Set down the items below word for word, starting at the line that contains "You are a GUI" and ending at the end of the items. Leave the pictures out of your answer.

-- Start --

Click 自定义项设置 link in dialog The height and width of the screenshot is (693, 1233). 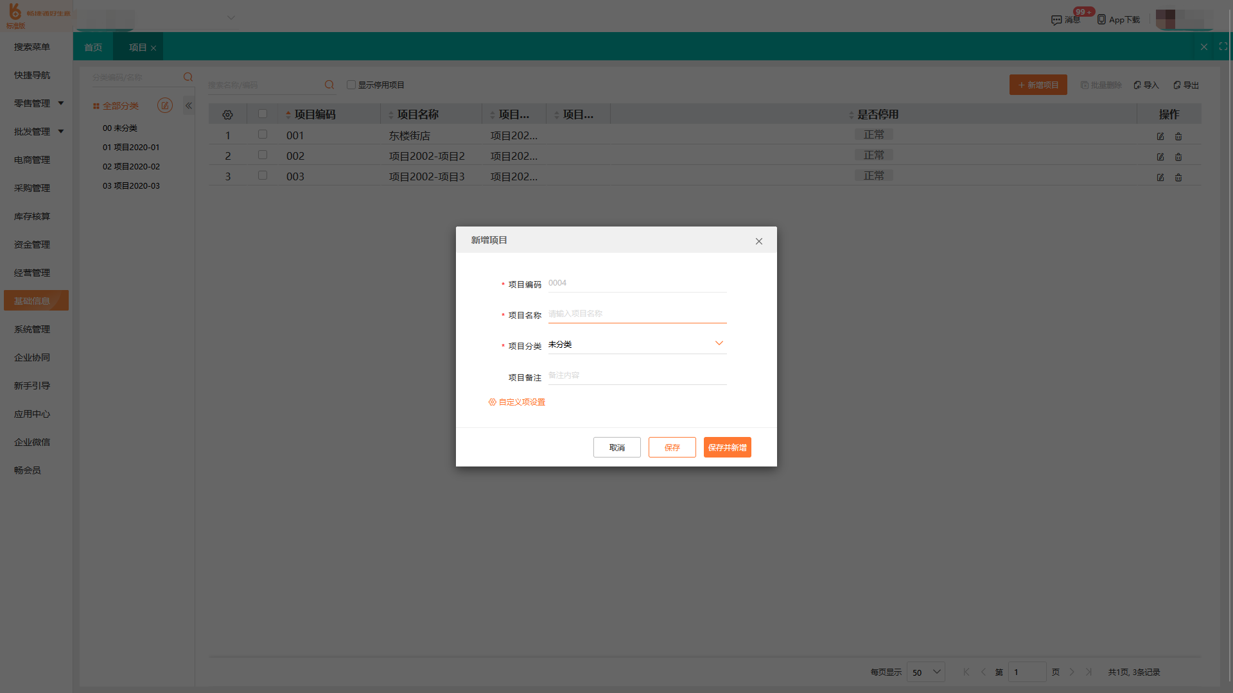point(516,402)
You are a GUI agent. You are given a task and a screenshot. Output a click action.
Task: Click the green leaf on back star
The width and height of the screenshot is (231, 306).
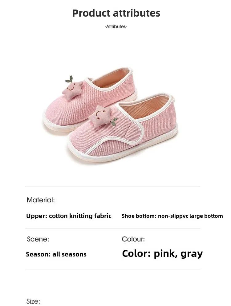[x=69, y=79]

-- End --

→ **Right answer**
You are a GUI agent. You are given a task and a screenshot. Output a click action.
Task: Click the green leaf on back star
The width and height of the screenshot is (231, 306).
[x=69, y=79]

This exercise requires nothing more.